Goal of the exercise –
The answer must be an exact copy of every record below.
● ● ● ● ●
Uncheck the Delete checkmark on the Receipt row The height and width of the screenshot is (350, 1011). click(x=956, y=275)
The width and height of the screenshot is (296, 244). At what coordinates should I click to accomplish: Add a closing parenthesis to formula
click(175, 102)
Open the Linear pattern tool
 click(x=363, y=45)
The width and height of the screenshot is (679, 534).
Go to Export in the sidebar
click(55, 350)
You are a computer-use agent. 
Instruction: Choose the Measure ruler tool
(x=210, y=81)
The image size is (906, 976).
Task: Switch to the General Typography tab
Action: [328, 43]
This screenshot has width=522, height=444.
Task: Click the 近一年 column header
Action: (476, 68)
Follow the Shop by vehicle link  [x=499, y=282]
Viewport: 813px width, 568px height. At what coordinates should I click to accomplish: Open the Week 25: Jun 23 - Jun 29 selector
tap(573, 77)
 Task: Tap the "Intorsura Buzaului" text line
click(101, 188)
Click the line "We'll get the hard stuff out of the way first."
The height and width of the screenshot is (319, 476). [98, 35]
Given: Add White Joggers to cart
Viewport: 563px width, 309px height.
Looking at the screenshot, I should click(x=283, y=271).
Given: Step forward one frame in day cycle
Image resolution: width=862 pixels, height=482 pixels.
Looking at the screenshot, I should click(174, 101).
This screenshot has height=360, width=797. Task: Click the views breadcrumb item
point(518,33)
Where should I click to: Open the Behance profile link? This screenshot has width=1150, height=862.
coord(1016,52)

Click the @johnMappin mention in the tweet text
● ● ● ● ●
Result for this exercise –
Uncheck the Delete checkmark on the Receipt row The height and width of the screenshot is (350, 1011). click(x=956, y=275)
The width and height of the screenshot is (296, 244). At what coordinates should I click to accomplish: Add a closing parenthesis to formula
click(175, 102)
Open the Linear pattern tool
 click(x=363, y=45)
The width and height of the screenshot is (679, 534).
Go to Export in the sidebar
click(55, 350)
You are a computer-use agent. 
Instruction: Choose the Measure ruler tool
(x=210, y=81)
The image size is (906, 976).
Task: Switch to the General Typography tab
Action: [328, 43]
This screenshot has width=522, height=444.
Task: Click the 近一年 column header
Action: (476, 68)
Follow the Shop by vehicle link  [x=499, y=282]
Viewport: 813px width, 568px height. At what coordinates should I click to accomplish: Open the Week 25: Jun 23 - Jun 29 selector
tap(573, 77)
 Task: Tap the "Intorsura Buzaului" text line
click(101, 188)
Click the line "We'll get the hard stuff out of the way first."
The height and width of the screenshot is (319, 476). [98, 35]
Given: Add White Joggers to cart
Viewport: 563px width, 309px height.
Looking at the screenshot, I should click(x=283, y=271).
Given: Step forward one frame in day cycle
Image resolution: width=862 pixels, height=482 pixels.
Looking at the screenshot, I should click(174, 101).
This screenshot has height=360, width=797. Task: Click the views breadcrumb item
point(518,33)
Where should I click to: Open the Behance profile link? This screenshot has width=1150, height=862.
coord(1016,52)

Click the @johnMappin mention in the tweet text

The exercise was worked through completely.